== What the task asks ==
In full and unaltered, output the records below.

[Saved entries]
BEGIN

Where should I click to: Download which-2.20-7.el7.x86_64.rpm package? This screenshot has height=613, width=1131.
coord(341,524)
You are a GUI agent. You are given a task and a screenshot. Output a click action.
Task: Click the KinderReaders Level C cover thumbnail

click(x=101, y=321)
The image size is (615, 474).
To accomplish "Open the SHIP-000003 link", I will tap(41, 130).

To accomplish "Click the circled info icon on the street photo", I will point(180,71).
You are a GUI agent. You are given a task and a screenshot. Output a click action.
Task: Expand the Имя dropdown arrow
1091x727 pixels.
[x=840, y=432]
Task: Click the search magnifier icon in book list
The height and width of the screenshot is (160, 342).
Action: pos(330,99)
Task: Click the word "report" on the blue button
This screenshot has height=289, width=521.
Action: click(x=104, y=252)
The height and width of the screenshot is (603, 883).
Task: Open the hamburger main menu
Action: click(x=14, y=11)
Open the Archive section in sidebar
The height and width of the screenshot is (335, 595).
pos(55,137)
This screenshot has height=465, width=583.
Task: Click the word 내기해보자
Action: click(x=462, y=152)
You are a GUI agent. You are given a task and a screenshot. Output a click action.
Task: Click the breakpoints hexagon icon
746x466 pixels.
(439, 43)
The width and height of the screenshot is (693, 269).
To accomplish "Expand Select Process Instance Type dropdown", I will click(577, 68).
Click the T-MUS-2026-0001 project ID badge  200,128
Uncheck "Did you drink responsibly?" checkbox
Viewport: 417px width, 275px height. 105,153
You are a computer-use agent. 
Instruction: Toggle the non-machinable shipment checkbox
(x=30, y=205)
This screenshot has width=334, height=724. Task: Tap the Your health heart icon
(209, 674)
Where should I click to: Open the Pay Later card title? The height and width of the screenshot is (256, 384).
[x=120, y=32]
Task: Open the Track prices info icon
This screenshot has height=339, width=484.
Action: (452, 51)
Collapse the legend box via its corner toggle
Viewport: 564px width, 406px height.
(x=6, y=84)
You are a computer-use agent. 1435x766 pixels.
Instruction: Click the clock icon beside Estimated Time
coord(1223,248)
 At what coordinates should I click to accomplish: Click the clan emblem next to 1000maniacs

END

== Completed exercise ==
Where should I click to: Download which-2.20-7.el7.x86_64.rpm package? This screenshot has height=613, width=1131.
coord(341,524)
You are a GUI agent. You are given a task and a screenshot. Output a click action.
Task: Click the KinderReaders Level C cover thumbnail

click(x=101, y=321)
The image size is (615, 474).
To accomplish "Open the SHIP-000003 link", I will tap(41, 130).

To accomplish "Click the circled info icon on the street photo", I will point(180,71).
You are a GUI agent. You are given a task and a screenshot. Output a click action.
Task: Expand the Имя dropdown arrow
1091x727 pixels.
[x=840, y=432]
Task: Click the search magnifier icon in book list
The height and width of the screenshot is (160, 342).
Action: pos(330,99)
Task: Click the word "report" on the blue button
This screenshot has height=289, width=521.
Action: click(x=104, y=252)
The height and width of the screenshot is (603, 883).
Task: Open the hamburger main menu
Action: click(x=14, y=11)
Open the Archive section in sidebar
The height and width of the screenshot is (335, 595).
pos(55,137)
This screenshot has height=465, width=583.
Task: Click the word 내기해보자
Action: click(x=462, y=152)
You are a GUI agent. You are given a task and a screenshot. Output a click action.
Task: Click the breakpoints hexagon icon
746x466 pixels.
(439, 43)
The width and height of the screenshot is (693, 269).
To accomplish "Expand Select Process Instance Type dropdown", I will click(577, 68).
Click the T-MUS-2026-0001 project ID badge  200,128
Uncheck "Did you drink responsibly?" checkbox
Viewport: 417px width, 275px height. 105,153
You are a computer-use agent. 
Instruction: Toggle the non-machinable shipment checkbox
(x=30, y=205)
This screenshot has width=334, height=724. Task: Tap the Your health heart icon
(209, 674)
Where should I click to: Open the Pay Later card title? The height and width of the screenshot is (256, 384).
[x=120, y=32]
Task: Open the Track prices info icon
This screenshot has height=339, width=484.
Action: (452, 51)
Collapse the legend box via its corner toggle
Viewport: 564px width, 406px height.
(x=6, y=84)
You are a computer-use agent. 1435x766 pixels.
Instruction: Click the clock icon beside Estimated Time
coord(1223,248)
 At what coordinates should I click to accomplish: Click the clan emblem next to 1000maniacs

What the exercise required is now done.